For each statement below, state yes or no according to the commentary on foreign-currency borrowing, quoting the words of the commentary that decide it. 1. The author regards taking exchange rate risks on a foreign-currency credit as prudent. 2. Swedish farmers received massive loans in Swiss francs. 3. The author holds that currency forecasts are possible in principle.

───── PAGE EXCERPT ─────

June 15, 2016, by Hubert Fromlet, Kalmar

Trying to lower costs for interest rate payments is a natural human ambition. But nothing is free of charge. Risks may be increasing when potential gains seem to be achievable. In credit terms this is often about exchange rate risks for borrowing in foreign currencies. (This problem is, by the way, usually part of my classes in the first semester).

These considerations on credit conditions may happen by applying three alternatives: comparing nominal interest rates between two countries, expectations of a stronger own currency or both of these two alternatives as a simultaneous mix. However, the mostly existing exchange rate risks make things particularly difficult and speculative; the calculations have to be based on a forecast – and everybody should know that currency forecasts in principle are impossible. In other words: a lot of luck is needed if a credit in foreign currency really turns out to be profitable. In my view, taking such a risk is neither prudent nor smart.

But these speculations happen again and again – despite all the negative stories about it. In Sweden, we have some bad experience from the times of devaluations around 35-40 years ago when greed or limited intellectual capacity led to massive loans in Swiss francs to Swedish farmers; later on, accidents happened with lending in yen for pure domestic Swedish purposes. The same kind of mistake was also committed before the eruption of the so-called Asian crisis in the late 1990s, with several countries in mainly South East Asia being heavily involved. And the story behind the financial crisis in the Baltic countries more recently was not very different either.

───── EXTRACTED RECORDS ─────

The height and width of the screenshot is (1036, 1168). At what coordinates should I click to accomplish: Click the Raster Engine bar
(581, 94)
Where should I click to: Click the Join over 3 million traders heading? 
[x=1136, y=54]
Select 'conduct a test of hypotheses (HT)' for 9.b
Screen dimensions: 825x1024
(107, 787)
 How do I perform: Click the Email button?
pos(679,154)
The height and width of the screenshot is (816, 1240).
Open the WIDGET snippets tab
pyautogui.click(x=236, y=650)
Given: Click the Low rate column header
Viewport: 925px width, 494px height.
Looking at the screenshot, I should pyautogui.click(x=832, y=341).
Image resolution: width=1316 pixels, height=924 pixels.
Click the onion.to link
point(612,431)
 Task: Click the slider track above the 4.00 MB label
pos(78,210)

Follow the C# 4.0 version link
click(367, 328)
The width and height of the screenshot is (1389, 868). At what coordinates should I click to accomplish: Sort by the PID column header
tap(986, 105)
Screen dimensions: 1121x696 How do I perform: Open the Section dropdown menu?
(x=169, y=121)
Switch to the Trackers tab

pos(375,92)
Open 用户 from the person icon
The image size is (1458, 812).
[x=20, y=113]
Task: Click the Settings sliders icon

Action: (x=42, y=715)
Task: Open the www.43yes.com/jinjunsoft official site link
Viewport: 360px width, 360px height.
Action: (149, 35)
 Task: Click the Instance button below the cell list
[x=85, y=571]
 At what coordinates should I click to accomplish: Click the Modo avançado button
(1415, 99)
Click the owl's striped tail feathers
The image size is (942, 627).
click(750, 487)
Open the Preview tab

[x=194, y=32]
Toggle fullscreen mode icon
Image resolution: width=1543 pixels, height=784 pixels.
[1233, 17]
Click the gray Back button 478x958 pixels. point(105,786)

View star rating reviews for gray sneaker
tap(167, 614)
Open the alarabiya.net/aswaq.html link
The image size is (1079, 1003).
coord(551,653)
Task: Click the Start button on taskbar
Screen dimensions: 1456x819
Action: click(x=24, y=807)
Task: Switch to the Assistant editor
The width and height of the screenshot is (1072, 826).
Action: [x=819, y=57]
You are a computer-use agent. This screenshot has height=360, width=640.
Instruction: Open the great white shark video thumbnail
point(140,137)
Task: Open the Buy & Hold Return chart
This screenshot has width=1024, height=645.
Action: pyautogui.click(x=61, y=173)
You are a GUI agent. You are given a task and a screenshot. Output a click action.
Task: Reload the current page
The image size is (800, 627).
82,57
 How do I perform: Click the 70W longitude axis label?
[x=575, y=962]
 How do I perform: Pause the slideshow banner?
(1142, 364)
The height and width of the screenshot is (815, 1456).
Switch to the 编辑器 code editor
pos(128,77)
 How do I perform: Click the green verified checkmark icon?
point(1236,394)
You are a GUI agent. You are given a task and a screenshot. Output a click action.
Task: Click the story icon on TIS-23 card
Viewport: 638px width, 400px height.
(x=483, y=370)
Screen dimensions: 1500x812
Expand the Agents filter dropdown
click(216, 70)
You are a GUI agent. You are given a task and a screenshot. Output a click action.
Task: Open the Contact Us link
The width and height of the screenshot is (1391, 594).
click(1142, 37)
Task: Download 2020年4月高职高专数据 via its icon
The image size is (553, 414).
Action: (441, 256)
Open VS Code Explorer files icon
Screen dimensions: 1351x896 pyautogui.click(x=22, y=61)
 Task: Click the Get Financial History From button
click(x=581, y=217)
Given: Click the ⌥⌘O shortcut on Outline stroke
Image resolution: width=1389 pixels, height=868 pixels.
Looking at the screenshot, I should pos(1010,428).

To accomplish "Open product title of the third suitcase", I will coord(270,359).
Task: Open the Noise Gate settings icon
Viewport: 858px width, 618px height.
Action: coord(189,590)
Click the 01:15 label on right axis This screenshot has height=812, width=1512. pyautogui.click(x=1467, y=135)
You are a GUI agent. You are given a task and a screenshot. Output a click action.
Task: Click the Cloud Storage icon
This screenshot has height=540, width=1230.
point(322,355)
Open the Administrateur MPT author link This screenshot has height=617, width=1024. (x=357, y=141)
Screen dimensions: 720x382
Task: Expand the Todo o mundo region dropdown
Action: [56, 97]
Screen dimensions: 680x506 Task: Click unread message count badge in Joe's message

─────

### RESULT OF THE EXERCISE
1. No: "In my view, taking such a risk is neither prudent nor smart."
2. Yes: "led to massive loans in Swiss francs to Swedish farmers"
3. No: "currency forecasts in principle are impossible"